[SELECTED EXCERPT]

Menswear legend Hardy Amies once said, "It is totally impossible to be well dressed in cheap shoes. Or shorts." Actually, he didn't say that last bit, but shorts - capri pants especially - are no-nos. In terms of horology, the same applies: that is, a look is nothing without the right watch.

In fact, I would go further and say it is just as important to have the right watch strap. Straps are often an afterthought and many people are surprised by the breadth of options available. The strap can often add garnish to an outfit or accentuate a watch. And there are plenty of practical alternatives to leather if you're prone to sweaty wrists.

The first watch we have this week is the stylish and sporty Tudor Heritage Chrono Blue (above right), which comes with a nylon strap - known more commonly among watch geeks as the Nato strap. And, as fashionistas will tell you, the Nato strap is "on trend" at the moment, which inevitably means it has become ubiquitous in Hong Kong - where, what with the hot, humid and sweaty climate, it can be a godsend.

[/SELECTED EXCERPT]
[LISTED RECORDS]

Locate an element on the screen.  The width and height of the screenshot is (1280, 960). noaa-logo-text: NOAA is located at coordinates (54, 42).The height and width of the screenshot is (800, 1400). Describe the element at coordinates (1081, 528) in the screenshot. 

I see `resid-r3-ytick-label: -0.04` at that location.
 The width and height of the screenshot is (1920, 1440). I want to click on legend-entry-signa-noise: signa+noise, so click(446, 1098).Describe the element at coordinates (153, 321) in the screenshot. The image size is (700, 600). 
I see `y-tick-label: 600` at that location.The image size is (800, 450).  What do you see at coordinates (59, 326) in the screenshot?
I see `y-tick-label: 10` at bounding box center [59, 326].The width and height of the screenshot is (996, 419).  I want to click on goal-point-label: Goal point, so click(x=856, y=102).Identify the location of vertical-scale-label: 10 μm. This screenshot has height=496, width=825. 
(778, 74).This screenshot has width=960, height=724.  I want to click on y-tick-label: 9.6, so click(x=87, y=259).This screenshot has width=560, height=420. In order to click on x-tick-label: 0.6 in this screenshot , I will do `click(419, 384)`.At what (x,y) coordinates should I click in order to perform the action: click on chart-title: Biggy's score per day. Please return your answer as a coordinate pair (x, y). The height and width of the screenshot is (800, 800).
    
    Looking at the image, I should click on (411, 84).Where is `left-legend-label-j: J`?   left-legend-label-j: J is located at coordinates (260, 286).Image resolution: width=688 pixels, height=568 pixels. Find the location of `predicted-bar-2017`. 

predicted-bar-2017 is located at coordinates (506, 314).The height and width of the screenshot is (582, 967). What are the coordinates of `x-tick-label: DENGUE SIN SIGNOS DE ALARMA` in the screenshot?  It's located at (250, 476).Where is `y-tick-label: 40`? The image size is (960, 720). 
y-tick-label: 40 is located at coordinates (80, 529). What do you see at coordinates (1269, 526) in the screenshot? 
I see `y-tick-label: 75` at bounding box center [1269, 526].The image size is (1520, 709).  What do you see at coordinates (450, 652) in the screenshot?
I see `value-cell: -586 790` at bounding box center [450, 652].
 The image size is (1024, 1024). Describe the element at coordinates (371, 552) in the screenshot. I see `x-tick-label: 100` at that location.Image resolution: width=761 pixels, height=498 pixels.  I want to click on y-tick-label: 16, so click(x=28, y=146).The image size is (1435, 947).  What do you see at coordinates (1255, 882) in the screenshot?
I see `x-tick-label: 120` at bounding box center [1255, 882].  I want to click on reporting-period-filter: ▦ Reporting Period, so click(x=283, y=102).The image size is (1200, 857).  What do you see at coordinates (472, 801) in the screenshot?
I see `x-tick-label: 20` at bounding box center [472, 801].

[/LISTED RECORDS]

PARTS OF THE EXERCISE:
A. Return the passage from the watch strap text that begins with the words "Menswear legend Hardy" and stops after "to sweaty wrists.".
B. List every word the watch strap text uses to describe the climate of Hong Kong.

REPLIES:
A.
Menswear legend Hardy Amies once said, "It is totally impossible to be well dressed in cheap shoes. Or shorts." Actually, he didn't say that last bit, but shorts - capri pants especially - are no-nos. In terms of horology, the same applies: that is, a look is nothing without the right watch.

In fact, I would go further and say it is just as important to have the right watch strap. Straps are often an afterthought and many people are surprised by the breadth of options available. The strap can often add garnish to an outfit or accentuate a watch. And there are plenty of practical alternatives to leather if you're prone to sweaty wrists.

B.
hot
humid
sweaty